_DIRECTIVE_:
Present the data below as a numbered list, leaving out any blank lines.

_Data items_:
- - - - - - -

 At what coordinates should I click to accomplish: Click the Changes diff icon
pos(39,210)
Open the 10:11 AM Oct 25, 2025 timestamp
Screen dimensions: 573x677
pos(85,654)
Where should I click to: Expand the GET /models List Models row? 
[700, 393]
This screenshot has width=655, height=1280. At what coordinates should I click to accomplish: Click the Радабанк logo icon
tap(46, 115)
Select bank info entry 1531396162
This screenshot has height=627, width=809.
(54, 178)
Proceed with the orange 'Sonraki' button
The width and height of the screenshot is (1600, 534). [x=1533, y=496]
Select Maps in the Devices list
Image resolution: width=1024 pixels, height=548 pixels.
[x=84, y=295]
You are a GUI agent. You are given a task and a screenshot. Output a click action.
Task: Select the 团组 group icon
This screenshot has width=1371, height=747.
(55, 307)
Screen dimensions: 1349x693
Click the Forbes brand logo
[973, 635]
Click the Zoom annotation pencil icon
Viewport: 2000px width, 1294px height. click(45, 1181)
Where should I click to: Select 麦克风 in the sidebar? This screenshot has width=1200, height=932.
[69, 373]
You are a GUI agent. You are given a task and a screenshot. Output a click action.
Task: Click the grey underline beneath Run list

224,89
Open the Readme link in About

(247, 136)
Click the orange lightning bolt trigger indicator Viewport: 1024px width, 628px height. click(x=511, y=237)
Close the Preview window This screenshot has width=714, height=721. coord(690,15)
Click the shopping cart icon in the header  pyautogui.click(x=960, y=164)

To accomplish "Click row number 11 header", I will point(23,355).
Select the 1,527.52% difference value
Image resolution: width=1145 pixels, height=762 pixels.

- - - - - - -

_OUTPUT BELOW_:
1.  At what coordinates should I click to accomplish: Click the Changes diff icon
2. pos(39,210)
3. Open the 10:11 AM Oct 25, 2025 timestamp
4. Screen dimensions: 573x677
5. pos(85,654)
6. Where should I click to: Expand the GET /models List Models row? 
7. [700, 393]
8. This screenshot has width=655, height=1280. At what coordinates should I click to accomplish: Click the Радабанк logo icon
9. tap(46, 115)
10. Select bank info entry 1531396162
11. This screenshot has height=627, width=809.
12. (54, 178)
13. Proceed with the orange 'Sonraki' button
14. The width and height of the screenshot is (1600, 534). [x=1533, y=496]
15. Select Maps in the Devices list
16. Image resolution: width=1024 pixels, height=548 pixels.
17. [x=84, y=295]
18. You are a GUI agent. You are given a task and a screenshot. Output a click action.
19. Task: Select the 团组 group icon
20. This screenshot has width=1371, height=747.
21. (55, 307)
22. Screen dimensions: 1349x693
23. Click the Forbes brand logo
24. [973, 635]
25. Click the Zoom annotation pencil icon
26. Viewport: 2000px width, 1294px height. click(45, 1181)
27. Where should I click to: Select 麦克风 in the sidebar? This screenshot has width=1200, height=932.
28. [69, 373]
29. You are a GUI agent. You are given a task and a screenshot. Output a click action.
30. Task: Click the grey underline beneath Run list
31. 224,89
32. Open the Readme link in About
33. (247, 136)
34. Click the orange lightning bolt trigger indicator Viewport: 1024px width, 628px height. click(x=511, y=237)
35. Close the Preview window This screenshot has width=714, height=721. coord(690,15)
36. Click the shopping cart icon in the header  pyautogui.click(x=960, y=164)
37. To accomplish "Click row number 11 header", I will point(23,355).
38. Select the 1,527.52% difference value
39. Image resolution: width=1145 pixels, height=762 pixels.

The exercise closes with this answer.